-- Exercise --
Below are some records; retype all of them exactly.

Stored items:
= Beginning of Section =
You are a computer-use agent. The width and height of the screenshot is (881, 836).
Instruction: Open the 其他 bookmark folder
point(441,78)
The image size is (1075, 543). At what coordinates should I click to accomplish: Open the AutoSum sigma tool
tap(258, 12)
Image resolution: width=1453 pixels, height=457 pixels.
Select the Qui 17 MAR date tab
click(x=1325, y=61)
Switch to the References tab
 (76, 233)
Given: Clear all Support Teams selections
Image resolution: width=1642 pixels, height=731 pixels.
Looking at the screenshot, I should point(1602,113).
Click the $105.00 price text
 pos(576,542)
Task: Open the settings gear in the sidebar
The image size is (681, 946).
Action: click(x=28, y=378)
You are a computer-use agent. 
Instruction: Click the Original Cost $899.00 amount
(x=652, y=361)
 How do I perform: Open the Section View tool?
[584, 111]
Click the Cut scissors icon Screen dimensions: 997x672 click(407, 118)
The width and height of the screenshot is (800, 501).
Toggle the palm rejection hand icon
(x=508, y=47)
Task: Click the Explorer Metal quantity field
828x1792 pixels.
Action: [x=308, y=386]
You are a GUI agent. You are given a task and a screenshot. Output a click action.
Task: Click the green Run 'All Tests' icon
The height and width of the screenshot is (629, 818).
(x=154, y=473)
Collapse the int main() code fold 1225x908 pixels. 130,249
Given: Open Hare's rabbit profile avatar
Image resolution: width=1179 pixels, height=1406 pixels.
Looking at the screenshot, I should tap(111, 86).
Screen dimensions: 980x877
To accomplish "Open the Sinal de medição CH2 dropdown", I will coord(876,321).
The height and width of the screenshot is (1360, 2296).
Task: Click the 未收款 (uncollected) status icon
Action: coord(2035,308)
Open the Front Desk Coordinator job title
= End of Section =
-- Solved problem --
You are a computer-use agent. The width and height of the screenshot is (881, 836).
Instruction: Open the 其他 bookmark folder
point(441,78)
The image size is (1075, 543). At what coordinates should I click to accomplish: Open the AutoSum sigma tool
tap(258, 12)
Image resolution: width=1453 pixels, height=457 pixels.
Select the Qui 17 MAR date tab
click(x=1325, y=61)
Switch to the References tab
 (76, 233)
Given: Clear all Support Teams selections
Image resolution: width=1642 pixels, height=731 pixels.
Looking at the screenshot, I should point(1602,113).
Click the $105.00 price text
 pos(576,542)
Task: Open the settings gear in the sidebar
The image size is (681, 946).
Action: click(x=28, y=378)
You are a computer-use agent. 
Instruction: Click the Original Cost $899.00 amount
(x=652, y=361)
 How do I perform: Open the Section View tool?
[584, 111]
Click the Cut scissors icon Screen dimensions: 997x672 click(407, 118)
The width and height of the screenshot is (800, 501).
Toggle the palm rejection hand icon
(x=508, y=47)
Task: Click the Explorer Metal quantity field
828x1792 pixels.
Action: [x=308, y=386]
You are a GUI agent. You are given a task and a screenshot. Output a click action.
Task: Click the green Run 'All Tests' icon
The height and width of the screenshot is (629, 818).
(x=154, y=473)
Collapse the int main() code fold 1225x908 pixels. 130,249
Given: Open Hare's rabbit profile avatar
Image resolution: width=1179 pixels, height=1406 pixels.
Looking at the screenshot, I should tap(111, 86).
Screen dimensions: 980x877
To accomplish "Open the Sinal de medição CH2 dropdown", I will coord(876,321).
The height and width of the screenshot is (1360, 2296).
Task: Click the 未收款 (uncollected) status icon
Action: coord(2035,308)
Open the Front Desk Coordinator job title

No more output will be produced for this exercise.